I had three children, and after catching my daycare provider drugging them with cough syrup and Tylenol to get them to sleep all day, I'd quit my job as a loan officer because I couldn't trust anyone else to take proper care of them.
After that, I knew whatever I did to contribute to our family financially would have to be done from home.
Writing fit that bill perfectly.
SADYE: You said in your bio that you would’ve sworn you didn’t have a creative bone in your body — what changed
BRENDA: I think something did change, but it wasn't my level of creativity.
I just didn't have an accurate assessment of my own abilities. As I began to apply myself, I was surprised to find that I had the creativity I needed.
I was also surprised to realize that being a successful writer wasn't about writing only one book, though.
I soon realized that, in order to make a living at what I had discovered I loved to do, I would need to turn my mind into a well from which I could draw many, many ideas.
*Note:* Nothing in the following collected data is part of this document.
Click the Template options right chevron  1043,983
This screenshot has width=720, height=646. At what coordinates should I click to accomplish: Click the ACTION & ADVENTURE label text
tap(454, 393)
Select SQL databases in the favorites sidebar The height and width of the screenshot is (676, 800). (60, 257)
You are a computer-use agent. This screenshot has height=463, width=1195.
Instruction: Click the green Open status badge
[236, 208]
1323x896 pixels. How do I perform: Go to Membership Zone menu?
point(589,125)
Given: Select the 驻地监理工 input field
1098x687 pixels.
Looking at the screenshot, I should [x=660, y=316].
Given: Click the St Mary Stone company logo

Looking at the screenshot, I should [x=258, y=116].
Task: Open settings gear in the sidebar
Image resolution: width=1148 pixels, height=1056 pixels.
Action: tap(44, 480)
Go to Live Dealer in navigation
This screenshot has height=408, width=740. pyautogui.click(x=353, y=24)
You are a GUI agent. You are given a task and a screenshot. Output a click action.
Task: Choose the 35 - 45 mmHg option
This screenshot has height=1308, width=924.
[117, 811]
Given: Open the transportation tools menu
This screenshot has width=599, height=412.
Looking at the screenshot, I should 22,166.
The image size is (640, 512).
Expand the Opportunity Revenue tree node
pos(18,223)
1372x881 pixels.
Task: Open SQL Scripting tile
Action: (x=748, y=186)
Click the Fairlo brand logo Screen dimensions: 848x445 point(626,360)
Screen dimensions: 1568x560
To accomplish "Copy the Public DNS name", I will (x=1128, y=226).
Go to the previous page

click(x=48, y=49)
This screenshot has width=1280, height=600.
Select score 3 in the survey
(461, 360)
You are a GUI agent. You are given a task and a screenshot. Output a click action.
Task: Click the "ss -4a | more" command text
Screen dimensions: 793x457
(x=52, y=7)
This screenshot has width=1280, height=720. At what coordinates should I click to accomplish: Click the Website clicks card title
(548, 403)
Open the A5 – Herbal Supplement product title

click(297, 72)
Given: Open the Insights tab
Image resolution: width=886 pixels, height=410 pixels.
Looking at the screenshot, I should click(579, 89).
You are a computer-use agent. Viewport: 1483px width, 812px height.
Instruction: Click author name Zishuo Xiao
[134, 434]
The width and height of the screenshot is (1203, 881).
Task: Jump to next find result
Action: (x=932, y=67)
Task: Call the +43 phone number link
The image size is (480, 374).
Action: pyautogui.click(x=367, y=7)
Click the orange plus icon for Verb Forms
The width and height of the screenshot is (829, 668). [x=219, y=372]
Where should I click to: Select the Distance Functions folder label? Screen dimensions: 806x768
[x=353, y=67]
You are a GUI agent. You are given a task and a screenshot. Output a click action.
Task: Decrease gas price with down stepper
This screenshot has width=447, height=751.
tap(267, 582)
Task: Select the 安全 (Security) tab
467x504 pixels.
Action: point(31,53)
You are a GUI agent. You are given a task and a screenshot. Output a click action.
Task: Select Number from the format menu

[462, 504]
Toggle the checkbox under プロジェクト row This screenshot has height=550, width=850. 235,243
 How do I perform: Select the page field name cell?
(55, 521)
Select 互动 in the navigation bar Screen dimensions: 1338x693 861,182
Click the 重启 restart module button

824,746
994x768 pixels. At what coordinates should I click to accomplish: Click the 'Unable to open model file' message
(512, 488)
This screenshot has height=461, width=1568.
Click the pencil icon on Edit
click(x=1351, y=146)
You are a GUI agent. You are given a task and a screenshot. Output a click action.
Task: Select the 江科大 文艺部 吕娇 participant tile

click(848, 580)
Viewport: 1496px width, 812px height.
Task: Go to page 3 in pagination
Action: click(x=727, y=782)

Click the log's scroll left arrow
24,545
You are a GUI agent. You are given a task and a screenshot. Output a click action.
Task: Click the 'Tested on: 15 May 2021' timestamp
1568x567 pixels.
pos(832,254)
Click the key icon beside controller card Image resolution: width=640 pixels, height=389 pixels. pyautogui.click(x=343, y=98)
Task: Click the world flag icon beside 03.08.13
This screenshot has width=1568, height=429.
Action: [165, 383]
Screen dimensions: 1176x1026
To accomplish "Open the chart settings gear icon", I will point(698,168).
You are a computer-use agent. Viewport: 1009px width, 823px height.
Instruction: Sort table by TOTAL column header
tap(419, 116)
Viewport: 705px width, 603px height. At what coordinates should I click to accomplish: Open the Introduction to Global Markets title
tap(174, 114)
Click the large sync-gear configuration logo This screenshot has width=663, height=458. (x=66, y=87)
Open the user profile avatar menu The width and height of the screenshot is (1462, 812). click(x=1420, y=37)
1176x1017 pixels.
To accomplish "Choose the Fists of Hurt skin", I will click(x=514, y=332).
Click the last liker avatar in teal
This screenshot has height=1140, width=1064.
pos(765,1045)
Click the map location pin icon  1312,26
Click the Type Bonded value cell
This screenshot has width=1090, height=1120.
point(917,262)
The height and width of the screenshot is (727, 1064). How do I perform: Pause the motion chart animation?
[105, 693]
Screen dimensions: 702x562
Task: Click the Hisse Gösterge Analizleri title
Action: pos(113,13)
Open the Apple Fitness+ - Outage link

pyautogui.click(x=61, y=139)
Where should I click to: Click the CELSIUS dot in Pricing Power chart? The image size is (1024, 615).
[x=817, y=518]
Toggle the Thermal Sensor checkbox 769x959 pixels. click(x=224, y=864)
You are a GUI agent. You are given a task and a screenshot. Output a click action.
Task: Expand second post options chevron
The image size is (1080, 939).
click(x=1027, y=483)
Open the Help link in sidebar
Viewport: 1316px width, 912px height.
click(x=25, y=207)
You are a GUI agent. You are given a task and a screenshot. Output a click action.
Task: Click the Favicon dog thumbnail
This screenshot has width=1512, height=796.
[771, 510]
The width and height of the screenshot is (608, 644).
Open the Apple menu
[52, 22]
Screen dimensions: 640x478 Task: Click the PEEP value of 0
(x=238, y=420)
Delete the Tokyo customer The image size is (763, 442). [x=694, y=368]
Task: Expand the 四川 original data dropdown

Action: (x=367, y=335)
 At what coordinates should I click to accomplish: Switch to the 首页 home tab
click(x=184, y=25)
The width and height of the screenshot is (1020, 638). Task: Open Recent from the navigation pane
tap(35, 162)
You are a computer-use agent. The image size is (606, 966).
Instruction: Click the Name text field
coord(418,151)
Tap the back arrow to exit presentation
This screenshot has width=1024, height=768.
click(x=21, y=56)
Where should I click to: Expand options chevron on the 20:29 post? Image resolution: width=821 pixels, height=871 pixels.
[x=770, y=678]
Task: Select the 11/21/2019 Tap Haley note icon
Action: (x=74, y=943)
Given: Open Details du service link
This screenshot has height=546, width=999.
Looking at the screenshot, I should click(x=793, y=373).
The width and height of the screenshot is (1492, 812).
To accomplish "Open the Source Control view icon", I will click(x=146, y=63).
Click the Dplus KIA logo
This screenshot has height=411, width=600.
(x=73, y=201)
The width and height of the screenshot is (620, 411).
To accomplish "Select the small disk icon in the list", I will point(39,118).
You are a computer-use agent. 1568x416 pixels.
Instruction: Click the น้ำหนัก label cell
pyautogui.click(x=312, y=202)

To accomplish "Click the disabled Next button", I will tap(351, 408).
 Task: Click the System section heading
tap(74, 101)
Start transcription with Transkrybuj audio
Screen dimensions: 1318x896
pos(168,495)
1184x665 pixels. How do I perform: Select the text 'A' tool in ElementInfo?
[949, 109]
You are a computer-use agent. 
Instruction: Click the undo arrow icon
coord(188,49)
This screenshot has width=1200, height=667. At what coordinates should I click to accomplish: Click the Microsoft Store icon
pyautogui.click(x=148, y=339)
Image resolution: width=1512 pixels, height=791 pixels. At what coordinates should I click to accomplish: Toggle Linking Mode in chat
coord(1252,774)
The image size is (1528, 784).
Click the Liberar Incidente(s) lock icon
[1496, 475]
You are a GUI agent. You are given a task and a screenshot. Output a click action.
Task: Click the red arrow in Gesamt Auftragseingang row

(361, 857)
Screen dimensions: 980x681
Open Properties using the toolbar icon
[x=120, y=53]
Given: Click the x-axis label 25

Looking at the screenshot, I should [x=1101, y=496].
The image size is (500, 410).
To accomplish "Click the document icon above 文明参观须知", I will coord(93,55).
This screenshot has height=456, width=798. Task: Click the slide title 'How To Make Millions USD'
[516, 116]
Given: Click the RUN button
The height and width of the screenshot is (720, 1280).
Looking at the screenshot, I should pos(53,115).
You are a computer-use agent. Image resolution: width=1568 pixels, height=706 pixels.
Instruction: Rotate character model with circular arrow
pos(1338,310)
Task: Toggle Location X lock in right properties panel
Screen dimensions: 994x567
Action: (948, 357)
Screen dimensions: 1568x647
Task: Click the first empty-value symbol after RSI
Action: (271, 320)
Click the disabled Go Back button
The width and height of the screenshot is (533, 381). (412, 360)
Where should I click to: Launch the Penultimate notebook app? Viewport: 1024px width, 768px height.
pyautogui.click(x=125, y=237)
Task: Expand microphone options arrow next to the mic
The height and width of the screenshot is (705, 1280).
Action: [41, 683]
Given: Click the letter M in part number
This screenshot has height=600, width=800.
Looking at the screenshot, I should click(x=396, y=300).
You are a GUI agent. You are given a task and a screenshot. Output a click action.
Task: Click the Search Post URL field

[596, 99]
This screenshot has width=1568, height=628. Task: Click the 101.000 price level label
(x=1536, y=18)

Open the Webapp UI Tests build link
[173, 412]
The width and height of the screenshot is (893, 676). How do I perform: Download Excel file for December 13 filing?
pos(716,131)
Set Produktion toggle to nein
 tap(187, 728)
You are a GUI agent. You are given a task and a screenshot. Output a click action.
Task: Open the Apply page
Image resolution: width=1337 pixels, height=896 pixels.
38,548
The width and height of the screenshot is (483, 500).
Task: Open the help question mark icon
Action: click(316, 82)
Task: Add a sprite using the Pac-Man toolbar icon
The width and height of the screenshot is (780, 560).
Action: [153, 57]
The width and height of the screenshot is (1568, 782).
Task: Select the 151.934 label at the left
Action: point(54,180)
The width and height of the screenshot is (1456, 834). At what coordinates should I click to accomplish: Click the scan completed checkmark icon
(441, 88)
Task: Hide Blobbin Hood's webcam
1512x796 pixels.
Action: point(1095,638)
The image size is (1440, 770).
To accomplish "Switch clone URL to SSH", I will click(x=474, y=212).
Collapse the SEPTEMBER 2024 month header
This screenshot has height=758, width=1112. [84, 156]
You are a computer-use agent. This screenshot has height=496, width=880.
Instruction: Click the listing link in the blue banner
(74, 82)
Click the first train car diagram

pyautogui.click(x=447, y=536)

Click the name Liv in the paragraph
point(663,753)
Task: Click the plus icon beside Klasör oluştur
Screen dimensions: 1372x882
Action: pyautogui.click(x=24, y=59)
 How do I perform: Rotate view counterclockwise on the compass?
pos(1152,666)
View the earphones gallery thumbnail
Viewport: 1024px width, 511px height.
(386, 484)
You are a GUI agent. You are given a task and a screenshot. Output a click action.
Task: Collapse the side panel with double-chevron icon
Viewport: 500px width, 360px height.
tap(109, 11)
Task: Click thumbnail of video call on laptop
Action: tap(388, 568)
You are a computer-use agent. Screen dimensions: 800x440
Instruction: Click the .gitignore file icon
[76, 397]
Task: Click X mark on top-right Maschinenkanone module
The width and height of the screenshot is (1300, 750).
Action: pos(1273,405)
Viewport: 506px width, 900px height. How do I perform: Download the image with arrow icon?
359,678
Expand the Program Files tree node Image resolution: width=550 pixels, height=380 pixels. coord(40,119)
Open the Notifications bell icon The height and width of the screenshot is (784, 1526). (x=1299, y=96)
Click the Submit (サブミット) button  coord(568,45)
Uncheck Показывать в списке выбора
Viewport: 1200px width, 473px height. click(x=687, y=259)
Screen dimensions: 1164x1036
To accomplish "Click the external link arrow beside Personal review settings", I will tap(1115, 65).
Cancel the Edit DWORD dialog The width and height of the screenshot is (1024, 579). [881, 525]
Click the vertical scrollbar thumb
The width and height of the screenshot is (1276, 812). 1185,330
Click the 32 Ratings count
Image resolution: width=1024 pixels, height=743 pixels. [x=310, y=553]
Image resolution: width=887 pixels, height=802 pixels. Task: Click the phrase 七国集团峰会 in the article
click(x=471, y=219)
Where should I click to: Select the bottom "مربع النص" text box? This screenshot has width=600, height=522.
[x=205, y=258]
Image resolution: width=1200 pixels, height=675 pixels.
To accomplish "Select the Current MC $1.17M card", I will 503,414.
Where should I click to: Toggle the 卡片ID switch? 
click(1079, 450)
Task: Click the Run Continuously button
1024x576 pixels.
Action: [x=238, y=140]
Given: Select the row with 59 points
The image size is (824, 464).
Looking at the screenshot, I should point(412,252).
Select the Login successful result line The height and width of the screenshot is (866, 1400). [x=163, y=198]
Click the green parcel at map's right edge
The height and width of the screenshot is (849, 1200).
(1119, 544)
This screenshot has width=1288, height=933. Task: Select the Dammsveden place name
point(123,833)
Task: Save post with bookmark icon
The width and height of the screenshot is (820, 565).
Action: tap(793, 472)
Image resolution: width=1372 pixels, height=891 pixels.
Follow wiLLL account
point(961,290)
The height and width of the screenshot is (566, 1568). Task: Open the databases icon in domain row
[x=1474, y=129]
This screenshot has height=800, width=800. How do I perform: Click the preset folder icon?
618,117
Once I made that demand on my brain, it turned into a sort of sifter, looking at everything I encountered (movies, books, music, interaction and conversation) with a critical eye, always evaluating and searching for that next great story idea.
SADYE: You emphasized the importance of reading when it came to learning how to write. Which author(s) were most influential?
BRENDA: It was the classics that gave me my love of reading.
I actually hated to read until I discovered that particular shelf in the school library when I was in fourth grade. Once I read The Secret Garden and Jane Eyre, I eagerly went back and read everything else on that shelf, too.
I'll never forget how disappointed I was when I ran out of those books and realized that the rest of the books in the library weren't nearly as good!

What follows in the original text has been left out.